The one-cup machines I have frequently used when in hotels contain a packet or pouch that can be laid into the brewing holder and water is poured into a reservoir inside the brewer.

Since I frequent stores as part of my job I have been looking for one-cup brewers. Alas, I had only found those cheaper than $80 to $100-something until yesterday.

Inside a store that I am forbidden to identify I found a Kitchen Selective brewer for $16. With tax it came up one penny shy of $17.

The feature in the model I bought is its reusable, so-called “permanent,” filter along with a white ceramic mug. I just now brewed my first cup and it tasted good, though I probably could have put a bit more Folgers grounds into the filter. I will see how the machine holds up and note the quality of my cup of Joe.

Now, I probably could have woven into what I have just written, an anecdote, maybe two, of my tale of a cup of Joe. But unfortunately, for whom I’m not certain, I am writing this in the middle of laundry. That will come off as a flimsy excuse once you finish reading this, but a flimsy excuse is better than no excuse at all.

In the Navy — Clap for a cup of Joe

My post-high school days were spent in the service of the United States Navy. I may need not, but will mention that this was in the final days of the Vietnam War. By final, I mean the peace accords had been signed, the draft was no more and the finale was the fall of Saigon (and the remainder of what was South Vietnam) to the Socialist Republic of Vietnam, a.k.a. the North, or the “commies.” The latter took place about nine months after I enlisted but the closest I got to Vietnam was several hundred miles away while transiting the South China Sea enroute to the Philppines.

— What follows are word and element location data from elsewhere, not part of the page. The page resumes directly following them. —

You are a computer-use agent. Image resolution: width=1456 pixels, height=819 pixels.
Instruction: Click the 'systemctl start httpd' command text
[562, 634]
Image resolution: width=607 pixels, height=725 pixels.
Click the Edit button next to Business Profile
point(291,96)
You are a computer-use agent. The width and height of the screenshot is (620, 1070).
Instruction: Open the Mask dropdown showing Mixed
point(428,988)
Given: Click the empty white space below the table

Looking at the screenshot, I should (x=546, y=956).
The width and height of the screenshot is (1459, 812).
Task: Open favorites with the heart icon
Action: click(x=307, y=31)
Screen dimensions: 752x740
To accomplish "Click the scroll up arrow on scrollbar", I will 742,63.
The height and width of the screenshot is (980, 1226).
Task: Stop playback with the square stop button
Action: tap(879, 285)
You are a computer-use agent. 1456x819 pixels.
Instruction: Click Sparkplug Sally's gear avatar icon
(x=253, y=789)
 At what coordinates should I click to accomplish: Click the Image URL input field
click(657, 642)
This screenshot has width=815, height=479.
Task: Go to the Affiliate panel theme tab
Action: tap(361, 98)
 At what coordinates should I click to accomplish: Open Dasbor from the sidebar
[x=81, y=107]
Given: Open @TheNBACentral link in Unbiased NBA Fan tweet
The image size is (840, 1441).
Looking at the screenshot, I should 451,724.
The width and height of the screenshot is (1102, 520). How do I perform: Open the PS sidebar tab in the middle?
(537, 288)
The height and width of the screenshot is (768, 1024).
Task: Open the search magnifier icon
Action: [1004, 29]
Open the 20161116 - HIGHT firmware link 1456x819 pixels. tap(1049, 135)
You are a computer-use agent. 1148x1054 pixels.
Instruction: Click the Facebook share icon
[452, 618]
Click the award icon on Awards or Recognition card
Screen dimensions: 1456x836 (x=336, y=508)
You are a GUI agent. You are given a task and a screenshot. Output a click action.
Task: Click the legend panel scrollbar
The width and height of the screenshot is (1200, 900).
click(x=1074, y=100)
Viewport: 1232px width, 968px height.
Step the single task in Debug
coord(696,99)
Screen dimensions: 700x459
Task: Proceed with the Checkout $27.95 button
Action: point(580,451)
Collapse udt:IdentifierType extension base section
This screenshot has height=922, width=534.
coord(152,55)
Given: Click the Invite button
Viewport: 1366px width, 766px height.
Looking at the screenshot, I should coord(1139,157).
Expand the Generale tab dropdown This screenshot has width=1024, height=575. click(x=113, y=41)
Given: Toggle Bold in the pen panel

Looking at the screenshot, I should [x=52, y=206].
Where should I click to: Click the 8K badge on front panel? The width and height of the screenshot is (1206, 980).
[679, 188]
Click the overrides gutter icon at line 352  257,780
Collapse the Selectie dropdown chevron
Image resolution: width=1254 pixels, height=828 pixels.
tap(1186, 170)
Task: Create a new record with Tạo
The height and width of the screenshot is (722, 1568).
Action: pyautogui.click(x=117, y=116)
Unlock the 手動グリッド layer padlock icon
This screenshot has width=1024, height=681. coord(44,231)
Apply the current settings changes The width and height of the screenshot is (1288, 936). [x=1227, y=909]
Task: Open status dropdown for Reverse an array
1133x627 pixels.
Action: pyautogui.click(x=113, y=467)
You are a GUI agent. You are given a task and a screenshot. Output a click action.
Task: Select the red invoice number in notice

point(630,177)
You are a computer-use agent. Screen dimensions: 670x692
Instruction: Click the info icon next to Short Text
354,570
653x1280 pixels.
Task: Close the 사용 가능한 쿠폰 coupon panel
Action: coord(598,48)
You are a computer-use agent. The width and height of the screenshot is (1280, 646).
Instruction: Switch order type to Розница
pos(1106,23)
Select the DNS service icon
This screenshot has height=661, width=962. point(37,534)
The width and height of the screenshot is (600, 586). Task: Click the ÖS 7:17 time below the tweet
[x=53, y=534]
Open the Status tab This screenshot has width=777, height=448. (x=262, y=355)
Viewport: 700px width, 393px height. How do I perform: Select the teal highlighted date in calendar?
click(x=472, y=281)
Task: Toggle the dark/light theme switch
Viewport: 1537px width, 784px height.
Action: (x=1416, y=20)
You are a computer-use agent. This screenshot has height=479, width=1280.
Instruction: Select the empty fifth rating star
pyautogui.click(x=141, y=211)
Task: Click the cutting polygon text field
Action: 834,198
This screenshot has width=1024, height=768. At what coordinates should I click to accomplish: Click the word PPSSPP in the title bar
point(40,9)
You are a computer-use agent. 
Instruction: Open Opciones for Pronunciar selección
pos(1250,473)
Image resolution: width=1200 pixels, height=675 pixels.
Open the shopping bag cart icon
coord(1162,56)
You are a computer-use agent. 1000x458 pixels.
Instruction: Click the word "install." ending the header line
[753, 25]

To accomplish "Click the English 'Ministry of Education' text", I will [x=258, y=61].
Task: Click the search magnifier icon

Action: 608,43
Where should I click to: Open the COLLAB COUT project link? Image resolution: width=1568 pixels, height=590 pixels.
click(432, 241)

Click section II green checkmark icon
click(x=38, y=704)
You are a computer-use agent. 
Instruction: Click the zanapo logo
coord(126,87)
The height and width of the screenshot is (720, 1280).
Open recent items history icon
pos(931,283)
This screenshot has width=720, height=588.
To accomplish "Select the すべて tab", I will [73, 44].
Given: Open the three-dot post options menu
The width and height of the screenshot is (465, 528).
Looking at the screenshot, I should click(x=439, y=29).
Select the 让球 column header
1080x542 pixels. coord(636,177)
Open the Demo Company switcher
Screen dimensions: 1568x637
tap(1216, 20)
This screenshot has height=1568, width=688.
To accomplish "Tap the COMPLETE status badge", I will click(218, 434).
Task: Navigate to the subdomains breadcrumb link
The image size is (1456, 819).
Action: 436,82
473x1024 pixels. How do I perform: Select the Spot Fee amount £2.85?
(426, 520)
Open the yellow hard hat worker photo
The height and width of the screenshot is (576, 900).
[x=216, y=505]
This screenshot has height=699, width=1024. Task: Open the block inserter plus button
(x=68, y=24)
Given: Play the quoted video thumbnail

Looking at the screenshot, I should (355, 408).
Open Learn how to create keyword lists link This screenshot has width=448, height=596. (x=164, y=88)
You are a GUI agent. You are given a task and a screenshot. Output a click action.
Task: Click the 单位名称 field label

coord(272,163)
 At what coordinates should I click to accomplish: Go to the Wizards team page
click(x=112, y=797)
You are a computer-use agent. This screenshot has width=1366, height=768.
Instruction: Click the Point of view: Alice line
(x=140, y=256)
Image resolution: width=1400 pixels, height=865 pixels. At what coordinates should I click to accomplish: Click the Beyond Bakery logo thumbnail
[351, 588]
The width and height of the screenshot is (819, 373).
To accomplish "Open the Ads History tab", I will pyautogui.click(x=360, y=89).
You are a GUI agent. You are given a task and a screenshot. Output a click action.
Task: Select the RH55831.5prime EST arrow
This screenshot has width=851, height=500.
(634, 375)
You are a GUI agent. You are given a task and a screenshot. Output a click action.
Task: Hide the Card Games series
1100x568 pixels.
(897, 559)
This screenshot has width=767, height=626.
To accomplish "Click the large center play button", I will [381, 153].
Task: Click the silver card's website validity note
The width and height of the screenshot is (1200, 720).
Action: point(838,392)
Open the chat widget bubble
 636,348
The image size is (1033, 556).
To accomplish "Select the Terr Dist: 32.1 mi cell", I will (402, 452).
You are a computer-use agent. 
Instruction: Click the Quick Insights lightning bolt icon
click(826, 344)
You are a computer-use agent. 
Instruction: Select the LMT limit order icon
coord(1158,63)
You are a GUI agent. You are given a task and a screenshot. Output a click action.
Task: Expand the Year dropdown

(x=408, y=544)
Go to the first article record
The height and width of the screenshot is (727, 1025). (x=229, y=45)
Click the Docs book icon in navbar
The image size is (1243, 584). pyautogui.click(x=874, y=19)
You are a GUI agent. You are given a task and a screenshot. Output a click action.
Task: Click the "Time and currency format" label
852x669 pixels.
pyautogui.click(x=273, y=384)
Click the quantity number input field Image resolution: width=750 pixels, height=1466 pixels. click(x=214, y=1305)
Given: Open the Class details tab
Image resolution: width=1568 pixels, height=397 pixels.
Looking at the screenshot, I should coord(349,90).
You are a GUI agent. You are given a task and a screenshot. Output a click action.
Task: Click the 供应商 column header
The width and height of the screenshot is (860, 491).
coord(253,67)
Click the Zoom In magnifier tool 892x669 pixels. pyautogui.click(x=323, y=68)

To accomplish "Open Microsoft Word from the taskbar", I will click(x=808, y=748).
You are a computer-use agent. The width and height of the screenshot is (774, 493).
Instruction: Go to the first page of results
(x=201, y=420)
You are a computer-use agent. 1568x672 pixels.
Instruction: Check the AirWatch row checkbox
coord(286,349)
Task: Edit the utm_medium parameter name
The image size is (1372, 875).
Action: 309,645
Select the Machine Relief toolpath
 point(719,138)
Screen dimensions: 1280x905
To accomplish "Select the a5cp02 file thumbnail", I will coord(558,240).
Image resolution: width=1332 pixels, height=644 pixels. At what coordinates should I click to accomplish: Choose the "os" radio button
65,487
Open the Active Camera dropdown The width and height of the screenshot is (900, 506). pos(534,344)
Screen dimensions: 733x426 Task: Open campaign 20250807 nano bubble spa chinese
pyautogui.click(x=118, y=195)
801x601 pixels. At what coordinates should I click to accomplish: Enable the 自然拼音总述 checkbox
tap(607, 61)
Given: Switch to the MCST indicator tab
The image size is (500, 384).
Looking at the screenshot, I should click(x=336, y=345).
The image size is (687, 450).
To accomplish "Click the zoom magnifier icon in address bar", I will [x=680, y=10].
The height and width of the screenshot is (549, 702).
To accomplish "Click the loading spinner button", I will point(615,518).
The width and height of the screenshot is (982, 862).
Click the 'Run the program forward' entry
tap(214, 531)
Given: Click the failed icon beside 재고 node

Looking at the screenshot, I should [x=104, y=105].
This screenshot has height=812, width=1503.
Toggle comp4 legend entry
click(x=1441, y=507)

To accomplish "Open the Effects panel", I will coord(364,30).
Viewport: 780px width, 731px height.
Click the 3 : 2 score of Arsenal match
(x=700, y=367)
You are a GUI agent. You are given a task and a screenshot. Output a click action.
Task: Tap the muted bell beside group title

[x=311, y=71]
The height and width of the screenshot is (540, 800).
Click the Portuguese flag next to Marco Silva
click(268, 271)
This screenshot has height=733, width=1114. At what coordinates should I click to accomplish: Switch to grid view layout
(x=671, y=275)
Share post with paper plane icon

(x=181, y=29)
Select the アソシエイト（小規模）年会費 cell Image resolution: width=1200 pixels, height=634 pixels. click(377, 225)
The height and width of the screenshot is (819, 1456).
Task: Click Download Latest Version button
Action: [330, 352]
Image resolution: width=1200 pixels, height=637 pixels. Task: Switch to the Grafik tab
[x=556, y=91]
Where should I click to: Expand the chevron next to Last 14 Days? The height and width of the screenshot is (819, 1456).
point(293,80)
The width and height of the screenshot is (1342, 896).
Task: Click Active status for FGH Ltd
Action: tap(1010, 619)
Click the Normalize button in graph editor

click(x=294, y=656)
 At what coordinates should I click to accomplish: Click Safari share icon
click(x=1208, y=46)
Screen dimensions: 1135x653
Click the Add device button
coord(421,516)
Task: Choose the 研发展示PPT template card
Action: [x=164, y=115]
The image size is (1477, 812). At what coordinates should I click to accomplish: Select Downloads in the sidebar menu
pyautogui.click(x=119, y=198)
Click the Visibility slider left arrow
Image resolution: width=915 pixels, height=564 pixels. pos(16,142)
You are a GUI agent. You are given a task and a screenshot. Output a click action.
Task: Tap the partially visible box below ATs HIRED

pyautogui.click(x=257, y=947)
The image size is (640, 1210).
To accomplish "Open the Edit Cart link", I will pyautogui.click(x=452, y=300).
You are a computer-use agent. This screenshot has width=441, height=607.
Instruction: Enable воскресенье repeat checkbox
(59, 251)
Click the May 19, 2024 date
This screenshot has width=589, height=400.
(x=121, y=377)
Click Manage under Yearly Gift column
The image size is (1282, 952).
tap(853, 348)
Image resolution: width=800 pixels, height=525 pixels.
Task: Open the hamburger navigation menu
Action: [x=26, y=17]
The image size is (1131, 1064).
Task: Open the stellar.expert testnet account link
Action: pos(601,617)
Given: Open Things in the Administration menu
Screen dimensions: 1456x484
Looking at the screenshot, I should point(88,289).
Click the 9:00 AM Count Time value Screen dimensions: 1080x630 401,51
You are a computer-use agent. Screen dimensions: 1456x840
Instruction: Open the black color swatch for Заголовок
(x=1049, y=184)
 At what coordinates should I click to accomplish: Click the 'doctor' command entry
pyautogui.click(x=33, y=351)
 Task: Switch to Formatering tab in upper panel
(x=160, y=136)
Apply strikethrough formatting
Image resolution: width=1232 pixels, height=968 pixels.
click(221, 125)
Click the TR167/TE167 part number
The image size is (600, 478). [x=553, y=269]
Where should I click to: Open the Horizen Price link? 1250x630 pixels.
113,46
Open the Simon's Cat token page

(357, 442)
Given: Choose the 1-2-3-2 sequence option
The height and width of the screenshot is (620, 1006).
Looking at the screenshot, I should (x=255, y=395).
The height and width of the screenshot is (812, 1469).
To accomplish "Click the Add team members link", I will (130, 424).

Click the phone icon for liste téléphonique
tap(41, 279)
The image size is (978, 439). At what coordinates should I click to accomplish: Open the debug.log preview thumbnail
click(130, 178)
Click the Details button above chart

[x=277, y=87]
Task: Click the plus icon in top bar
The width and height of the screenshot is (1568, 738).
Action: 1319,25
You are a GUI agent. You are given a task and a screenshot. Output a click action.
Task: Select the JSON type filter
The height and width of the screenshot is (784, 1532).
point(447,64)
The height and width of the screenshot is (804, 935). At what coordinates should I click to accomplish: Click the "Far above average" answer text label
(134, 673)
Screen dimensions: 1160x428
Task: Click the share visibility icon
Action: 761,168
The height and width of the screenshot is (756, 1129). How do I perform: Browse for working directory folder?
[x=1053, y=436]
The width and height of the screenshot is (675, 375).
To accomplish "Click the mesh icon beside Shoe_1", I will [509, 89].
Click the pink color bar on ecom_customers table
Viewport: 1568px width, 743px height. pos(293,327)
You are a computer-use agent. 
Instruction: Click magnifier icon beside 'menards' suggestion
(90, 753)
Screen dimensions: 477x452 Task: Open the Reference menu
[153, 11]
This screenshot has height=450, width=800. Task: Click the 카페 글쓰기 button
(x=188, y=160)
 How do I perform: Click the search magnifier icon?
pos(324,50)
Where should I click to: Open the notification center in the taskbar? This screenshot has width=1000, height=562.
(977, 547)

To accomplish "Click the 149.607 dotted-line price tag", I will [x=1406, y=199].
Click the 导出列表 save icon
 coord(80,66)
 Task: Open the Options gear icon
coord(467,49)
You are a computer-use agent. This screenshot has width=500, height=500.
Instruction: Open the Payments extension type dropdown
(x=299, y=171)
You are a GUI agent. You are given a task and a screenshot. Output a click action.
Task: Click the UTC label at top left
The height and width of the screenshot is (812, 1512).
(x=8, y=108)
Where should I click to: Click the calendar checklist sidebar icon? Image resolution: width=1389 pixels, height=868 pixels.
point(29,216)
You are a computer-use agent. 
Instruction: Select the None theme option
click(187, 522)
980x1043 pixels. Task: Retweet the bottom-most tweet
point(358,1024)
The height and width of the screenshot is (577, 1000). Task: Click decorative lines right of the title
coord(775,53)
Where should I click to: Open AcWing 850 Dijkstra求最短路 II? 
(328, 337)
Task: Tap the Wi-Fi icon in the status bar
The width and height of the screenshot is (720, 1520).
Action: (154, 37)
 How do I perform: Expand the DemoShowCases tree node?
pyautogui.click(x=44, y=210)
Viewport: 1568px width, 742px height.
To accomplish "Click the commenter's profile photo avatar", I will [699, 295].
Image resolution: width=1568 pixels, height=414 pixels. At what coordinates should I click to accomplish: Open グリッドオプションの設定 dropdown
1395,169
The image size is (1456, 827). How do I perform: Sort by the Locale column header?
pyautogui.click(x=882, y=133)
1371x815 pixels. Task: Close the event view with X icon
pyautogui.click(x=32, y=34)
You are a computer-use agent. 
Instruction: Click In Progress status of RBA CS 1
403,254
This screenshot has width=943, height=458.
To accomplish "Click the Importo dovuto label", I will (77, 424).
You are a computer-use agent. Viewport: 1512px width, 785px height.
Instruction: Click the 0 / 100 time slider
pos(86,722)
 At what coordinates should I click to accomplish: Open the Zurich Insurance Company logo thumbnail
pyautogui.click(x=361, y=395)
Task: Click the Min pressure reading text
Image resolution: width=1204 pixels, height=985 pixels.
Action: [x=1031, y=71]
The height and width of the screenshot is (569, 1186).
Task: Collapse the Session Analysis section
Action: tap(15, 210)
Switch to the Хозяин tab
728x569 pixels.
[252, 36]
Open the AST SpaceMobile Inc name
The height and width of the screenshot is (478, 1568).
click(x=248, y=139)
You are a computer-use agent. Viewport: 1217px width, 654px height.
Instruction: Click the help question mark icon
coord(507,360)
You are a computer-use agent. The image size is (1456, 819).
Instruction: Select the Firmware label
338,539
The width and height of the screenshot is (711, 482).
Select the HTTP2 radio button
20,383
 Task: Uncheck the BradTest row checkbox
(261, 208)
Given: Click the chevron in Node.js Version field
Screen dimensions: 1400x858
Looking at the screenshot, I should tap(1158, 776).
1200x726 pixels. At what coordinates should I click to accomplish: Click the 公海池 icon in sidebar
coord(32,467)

Today, I normally drink about two cups of coffee a day, though I usually partake of a cup of iced tea at lunch and take it with me. The tea gets watered down sometime and usually doesn’t provide much of a caffeine blast. Likewise, that all is about the sum of my total caffeine intake.

That wasn’t the case during the days I spent in the Navy.

I used to drank coffee like a fiend and did so pretty much for about 30 years. Somewhere down the line. I decided about two cups were all I needed of the stuff.

Now coffee, like getting s**tfaced and chasing women, were pretty much ground into Navy culture. Pardon the pun. That was at least the case of the male-dominated society during my tour from 1974-1977. The Navy even explained why coffee was an important part of the life and culture on film while I was in Boot Camp at Great Lakes, Ill. The training film I saw was named “A Cup of Joe.”

It was such a long time ago when I saw the film that I remember few details. Whether it mentioned the long-standing tale that the slang for a cup of Joe came from the name of a long ago Secretary of the Navy I don’t remember. That secretary the Hon, Josephus Daniels, a tee-teetotaler under President Wilson,  banned drinking alcoholic beverages onboard the ships — yes, sailors could actually drinks a bit onboard in the olden days — with his infamous General Order 99. Thus coffee allegedly became the beverage of choice due to this prohibition.

No proof exists that the slang a Cup of Joe, actually came from Daniels.

I told my friend Warren this story around the time we were semi-roommates. Semi meaning Warren worked as a mud logger on an offshore oil rig and came in after a week on the job. He thought the whole Navy film and the phrase concerning coffee were hilarious concepts. I suppose the word Joe was what led us into another discussion.

Cartoon cussing in college course

My friend Waldo, who by then had his Master’s and was making “do-dads from the woods,” had suggested before I started college that I take some courses that might be of interest as well as fun rather than taking all required ones which might have left me burned out.

I followed his advice. One such course I took during my first semester was a Psychology course on Human Sexuality. Yes, the good old college “sex class.” This was edgy for many students, mainly the ones who had recently left their neat little suburban lives outside Houston and Dallas.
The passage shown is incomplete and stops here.